The ingredients are:
  • 200 grams dry vermicelli noodles (cellophane mung bean)
  • 400 grams hokkien noodles
  • 1 tablespoon oil (peanut oil)
  • 70 gram laksa paste (1/4 cup)
  • 2 cans (400 ml) coconut milk
  • 500 ml chicken stock (2 cups)
  • 1 lemon grass (stem white part only, bruised)
  • 300 grams ling fish fillets (any firm white fish fillets will do, cut into 3cm pieces)
  • 400 grams shrimp (green prawns. shelled and deveined)
  • 100 grams mussels (12 black mussels, debearded and scrubbed)
  • Snake beans (trimmed, cut into 8cm lenghts, 1 bunch)
  • 150 grams bean sprouts (trimmed)
  • Fresh mint leaves, to serve
  • Lime wedges, to serve
We recommend you get your ingredients ready before you start cooking. Once you're ready, here are the steps to making this delicious recipe

How to Make

  • Step 1: Cook the vermicelli noodles in a saucepan of boiling water for 3 minutes and then add the hokkien noodles and remove from heat and using a fork separate the noodles and then drain.

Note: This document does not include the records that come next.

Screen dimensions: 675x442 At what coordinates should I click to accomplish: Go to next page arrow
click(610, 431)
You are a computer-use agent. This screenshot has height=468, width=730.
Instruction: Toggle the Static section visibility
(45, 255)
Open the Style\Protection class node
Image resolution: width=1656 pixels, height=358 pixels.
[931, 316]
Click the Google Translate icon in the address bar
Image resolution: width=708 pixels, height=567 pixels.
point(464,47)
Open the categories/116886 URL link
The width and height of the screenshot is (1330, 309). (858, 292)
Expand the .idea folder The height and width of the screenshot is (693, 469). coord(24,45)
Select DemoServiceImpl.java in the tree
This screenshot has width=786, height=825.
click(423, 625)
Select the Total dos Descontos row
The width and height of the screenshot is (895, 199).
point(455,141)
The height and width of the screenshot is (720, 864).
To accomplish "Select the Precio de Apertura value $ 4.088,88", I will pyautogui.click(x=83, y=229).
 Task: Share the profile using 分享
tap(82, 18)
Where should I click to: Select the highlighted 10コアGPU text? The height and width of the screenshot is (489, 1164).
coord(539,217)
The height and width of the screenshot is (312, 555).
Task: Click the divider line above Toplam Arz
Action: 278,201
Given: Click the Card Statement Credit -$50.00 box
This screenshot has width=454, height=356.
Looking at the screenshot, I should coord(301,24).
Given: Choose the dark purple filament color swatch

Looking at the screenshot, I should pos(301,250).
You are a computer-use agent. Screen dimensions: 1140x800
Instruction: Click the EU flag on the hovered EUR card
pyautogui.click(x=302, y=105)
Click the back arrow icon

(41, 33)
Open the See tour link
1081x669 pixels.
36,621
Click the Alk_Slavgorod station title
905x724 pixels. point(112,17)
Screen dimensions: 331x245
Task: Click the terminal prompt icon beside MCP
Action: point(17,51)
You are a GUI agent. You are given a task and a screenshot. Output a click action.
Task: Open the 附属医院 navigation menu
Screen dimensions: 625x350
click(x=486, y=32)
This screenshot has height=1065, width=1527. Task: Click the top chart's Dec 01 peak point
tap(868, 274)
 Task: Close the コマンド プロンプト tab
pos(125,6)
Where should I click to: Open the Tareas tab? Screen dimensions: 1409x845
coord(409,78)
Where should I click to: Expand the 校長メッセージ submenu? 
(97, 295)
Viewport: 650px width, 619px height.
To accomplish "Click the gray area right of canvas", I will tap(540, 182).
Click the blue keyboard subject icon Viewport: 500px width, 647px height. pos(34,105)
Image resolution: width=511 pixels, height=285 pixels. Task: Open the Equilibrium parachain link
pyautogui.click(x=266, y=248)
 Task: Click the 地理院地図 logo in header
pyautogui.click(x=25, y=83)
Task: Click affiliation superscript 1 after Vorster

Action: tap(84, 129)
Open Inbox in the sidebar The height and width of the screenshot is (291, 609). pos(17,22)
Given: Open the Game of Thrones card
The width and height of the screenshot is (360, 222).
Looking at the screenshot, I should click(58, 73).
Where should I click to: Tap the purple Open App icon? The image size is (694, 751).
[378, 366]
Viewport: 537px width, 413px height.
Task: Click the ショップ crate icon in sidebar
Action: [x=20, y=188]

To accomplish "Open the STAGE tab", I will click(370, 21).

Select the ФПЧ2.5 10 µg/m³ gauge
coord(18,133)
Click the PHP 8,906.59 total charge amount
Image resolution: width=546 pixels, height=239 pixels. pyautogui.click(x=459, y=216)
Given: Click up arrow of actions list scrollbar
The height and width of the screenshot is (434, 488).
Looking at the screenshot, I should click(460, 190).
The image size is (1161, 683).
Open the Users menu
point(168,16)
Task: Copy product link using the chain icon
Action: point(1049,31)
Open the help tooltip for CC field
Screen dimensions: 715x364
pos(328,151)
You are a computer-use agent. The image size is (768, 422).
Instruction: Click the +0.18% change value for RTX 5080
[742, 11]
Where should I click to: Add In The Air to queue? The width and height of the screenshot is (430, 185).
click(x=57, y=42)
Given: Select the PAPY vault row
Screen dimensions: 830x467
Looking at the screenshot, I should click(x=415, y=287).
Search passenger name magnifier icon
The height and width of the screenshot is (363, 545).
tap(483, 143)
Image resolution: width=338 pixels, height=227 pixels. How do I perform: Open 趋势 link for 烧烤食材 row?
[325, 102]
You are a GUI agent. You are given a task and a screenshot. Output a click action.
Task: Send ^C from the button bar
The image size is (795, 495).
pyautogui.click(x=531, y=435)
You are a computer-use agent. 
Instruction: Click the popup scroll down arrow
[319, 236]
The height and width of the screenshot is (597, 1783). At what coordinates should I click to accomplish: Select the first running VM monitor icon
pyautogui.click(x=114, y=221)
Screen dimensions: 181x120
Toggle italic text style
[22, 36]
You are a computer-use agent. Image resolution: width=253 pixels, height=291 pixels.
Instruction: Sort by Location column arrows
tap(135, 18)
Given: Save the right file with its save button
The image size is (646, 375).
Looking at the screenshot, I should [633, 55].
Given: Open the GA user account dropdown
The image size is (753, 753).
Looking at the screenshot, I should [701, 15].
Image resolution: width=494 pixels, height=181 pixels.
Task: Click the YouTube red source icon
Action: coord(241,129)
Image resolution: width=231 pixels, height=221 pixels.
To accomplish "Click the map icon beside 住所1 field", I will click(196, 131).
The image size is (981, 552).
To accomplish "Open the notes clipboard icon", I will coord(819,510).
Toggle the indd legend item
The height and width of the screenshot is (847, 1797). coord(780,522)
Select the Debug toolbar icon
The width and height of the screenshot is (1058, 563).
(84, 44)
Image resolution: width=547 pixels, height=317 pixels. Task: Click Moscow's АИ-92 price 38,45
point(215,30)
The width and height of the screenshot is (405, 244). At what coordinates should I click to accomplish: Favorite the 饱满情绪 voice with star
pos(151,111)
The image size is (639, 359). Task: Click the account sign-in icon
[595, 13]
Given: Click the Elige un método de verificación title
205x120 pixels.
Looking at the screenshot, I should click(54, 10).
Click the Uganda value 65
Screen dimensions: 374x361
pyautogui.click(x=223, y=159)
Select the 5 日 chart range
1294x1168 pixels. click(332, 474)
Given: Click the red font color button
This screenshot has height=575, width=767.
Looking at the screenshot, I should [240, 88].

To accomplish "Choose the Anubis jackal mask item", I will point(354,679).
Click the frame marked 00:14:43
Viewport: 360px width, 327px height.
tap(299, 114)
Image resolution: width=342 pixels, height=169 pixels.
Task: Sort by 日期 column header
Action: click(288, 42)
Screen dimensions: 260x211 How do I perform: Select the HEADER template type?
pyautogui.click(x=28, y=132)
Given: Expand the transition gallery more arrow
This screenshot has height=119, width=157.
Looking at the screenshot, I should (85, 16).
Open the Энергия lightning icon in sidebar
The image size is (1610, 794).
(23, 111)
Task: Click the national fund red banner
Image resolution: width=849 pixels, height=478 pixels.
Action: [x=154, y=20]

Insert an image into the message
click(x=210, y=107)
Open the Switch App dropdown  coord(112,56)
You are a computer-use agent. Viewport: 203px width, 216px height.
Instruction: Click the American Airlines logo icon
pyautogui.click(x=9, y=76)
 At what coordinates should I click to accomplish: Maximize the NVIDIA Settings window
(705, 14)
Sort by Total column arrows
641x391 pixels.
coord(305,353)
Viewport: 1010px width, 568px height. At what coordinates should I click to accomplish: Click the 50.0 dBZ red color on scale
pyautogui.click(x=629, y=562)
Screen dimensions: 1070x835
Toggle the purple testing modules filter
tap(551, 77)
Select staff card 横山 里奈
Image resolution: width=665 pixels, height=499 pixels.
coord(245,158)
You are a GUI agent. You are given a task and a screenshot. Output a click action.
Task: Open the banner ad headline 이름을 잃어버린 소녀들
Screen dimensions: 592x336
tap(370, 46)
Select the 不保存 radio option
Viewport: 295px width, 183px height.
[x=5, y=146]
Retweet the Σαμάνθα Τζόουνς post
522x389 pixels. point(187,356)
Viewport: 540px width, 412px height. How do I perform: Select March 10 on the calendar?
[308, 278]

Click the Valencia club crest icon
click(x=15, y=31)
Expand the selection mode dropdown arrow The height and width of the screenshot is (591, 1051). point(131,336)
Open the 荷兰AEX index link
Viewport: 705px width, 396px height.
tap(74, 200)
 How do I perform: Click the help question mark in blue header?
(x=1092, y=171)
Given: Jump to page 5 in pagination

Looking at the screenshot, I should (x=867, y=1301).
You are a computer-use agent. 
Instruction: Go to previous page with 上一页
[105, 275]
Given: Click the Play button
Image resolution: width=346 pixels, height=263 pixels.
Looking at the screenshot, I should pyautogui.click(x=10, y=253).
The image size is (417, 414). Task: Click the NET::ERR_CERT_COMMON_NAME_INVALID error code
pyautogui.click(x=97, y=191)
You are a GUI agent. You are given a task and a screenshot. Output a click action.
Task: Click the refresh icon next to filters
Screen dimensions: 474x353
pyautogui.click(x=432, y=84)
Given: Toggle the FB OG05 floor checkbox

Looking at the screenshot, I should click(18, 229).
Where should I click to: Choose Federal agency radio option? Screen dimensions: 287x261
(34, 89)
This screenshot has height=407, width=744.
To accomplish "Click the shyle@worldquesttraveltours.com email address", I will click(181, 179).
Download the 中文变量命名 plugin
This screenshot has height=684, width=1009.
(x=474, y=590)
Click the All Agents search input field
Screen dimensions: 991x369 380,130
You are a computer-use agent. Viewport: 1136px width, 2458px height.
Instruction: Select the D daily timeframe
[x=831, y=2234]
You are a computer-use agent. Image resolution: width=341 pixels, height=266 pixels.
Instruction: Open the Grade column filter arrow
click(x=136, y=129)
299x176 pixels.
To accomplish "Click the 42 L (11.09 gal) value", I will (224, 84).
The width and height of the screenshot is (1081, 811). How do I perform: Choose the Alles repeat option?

  • Step 2: Heat the oil in a large saucepan over medium heat and add the laksa paste and cook, stirring for 3 minutes or until aromatic and then add the coconut milk, chicken stock and lemon grass and stir to combine and bring to the boil, stirring constantly and then reduce heat to medium=-low and simmer for 10 minutes or until well combined.

  • Step 3: Add the fish, mussels and beans to the pan and cook, covered, for 5 minutes or until the mussels open, discarding any unopened mussels.

  • Step 4: Divide the noodles and bean sprouts among serving bowls and ladle over the hot laksa and sprinkle with mint leaves and serve immediately with the lime wedges.


We hope you enjoy this recipe!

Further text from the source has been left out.